### [Problem description]
Filter these records by the string "path", copying each line that holds it.

═══ Data section

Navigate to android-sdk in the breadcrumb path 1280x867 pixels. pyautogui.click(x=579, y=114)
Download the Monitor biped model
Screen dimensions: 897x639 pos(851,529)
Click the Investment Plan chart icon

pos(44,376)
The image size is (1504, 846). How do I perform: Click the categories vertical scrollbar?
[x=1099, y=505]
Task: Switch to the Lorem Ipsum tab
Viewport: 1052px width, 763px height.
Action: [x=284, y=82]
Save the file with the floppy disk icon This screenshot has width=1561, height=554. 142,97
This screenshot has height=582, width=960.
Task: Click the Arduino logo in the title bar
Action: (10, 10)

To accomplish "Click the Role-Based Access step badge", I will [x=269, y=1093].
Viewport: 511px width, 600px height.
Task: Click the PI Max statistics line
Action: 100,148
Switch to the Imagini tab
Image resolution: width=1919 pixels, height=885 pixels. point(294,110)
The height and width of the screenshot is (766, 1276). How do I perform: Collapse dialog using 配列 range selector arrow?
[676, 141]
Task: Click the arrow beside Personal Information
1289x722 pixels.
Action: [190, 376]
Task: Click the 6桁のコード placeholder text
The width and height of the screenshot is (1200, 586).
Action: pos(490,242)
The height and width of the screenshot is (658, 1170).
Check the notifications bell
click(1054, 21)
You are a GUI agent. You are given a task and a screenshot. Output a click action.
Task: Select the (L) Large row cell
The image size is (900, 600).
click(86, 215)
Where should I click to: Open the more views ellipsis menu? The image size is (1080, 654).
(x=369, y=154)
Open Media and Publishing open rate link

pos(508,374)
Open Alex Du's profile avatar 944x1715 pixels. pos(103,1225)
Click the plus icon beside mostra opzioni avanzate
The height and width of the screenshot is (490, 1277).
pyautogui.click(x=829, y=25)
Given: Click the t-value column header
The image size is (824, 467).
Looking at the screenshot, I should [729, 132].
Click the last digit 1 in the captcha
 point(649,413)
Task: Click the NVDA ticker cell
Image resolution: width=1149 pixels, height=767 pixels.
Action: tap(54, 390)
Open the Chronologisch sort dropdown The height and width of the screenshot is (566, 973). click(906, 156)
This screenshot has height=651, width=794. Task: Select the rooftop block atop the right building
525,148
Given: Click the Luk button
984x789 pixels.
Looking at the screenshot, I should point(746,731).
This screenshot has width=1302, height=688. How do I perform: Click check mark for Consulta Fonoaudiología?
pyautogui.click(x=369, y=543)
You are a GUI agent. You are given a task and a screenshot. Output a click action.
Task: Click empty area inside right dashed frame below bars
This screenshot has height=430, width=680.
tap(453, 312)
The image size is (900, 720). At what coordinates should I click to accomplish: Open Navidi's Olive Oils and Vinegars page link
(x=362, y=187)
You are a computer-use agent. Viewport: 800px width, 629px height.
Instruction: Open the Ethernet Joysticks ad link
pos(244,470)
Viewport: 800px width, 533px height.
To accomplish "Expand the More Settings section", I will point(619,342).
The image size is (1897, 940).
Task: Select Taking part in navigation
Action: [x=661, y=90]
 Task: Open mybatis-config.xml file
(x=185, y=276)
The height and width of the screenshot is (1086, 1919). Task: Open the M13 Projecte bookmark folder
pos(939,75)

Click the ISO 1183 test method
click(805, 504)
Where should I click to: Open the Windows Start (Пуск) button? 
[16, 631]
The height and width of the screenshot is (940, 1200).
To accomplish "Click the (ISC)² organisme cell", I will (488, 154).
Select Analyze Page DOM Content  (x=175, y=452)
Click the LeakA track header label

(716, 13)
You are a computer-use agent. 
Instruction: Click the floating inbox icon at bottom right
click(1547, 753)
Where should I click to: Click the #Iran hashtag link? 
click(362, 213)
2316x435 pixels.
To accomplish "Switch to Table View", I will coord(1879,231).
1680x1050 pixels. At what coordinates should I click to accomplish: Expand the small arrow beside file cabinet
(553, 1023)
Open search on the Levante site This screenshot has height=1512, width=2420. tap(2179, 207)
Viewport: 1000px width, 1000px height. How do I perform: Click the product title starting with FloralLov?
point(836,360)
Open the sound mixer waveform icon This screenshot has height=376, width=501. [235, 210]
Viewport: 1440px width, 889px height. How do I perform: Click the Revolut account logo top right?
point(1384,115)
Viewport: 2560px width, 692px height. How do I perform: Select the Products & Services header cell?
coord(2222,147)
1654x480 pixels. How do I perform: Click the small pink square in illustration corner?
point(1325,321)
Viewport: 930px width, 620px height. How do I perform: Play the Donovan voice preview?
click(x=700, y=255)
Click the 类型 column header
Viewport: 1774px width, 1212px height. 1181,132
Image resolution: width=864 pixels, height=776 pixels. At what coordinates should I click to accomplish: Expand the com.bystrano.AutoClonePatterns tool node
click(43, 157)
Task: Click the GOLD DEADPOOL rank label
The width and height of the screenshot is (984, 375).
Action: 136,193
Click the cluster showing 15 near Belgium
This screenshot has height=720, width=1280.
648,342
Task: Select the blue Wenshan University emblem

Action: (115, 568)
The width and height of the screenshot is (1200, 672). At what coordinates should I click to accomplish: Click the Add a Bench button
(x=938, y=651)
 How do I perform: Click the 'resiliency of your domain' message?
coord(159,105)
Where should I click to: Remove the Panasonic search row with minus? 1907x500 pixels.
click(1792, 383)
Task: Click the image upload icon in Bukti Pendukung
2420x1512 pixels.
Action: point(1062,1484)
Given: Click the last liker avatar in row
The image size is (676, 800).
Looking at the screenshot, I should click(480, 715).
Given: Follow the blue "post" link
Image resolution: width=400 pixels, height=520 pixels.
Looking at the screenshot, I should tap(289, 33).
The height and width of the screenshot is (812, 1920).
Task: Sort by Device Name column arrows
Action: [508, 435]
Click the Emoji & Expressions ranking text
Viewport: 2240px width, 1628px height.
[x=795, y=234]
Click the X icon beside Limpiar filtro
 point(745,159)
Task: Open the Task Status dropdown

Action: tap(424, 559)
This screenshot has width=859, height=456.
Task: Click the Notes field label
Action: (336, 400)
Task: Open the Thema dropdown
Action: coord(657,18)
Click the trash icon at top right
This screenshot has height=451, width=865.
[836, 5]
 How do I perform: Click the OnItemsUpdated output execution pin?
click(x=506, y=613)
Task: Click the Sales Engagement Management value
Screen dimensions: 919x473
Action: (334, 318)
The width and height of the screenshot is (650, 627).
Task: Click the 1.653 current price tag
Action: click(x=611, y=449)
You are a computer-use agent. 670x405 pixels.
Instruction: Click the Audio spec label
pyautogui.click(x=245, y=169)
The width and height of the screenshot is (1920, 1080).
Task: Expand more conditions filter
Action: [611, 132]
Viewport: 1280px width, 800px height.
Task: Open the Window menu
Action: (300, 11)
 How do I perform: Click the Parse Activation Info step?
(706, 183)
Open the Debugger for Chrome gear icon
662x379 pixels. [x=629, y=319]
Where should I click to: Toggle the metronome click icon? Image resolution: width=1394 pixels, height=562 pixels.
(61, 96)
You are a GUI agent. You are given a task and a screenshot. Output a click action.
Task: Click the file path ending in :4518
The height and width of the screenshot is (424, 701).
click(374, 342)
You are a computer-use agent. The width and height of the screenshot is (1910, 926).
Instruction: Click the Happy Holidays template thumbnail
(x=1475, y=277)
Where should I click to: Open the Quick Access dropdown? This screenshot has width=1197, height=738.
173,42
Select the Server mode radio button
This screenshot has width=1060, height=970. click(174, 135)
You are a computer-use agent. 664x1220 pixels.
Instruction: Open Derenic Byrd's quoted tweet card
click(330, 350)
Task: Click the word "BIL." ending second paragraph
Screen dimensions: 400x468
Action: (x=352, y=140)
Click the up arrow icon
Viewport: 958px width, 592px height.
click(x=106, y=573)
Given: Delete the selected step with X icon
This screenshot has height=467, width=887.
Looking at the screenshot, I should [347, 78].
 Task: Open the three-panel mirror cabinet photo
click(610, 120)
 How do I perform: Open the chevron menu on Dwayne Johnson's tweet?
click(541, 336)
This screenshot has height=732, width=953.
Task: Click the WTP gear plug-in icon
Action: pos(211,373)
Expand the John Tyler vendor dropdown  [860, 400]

══════

### [Response area]
Navigate to android-sdk in the breadcrumb path 1280x867 pixels. pyautogui.click(x=579, y=114)
Task: Click the file path ending in :4518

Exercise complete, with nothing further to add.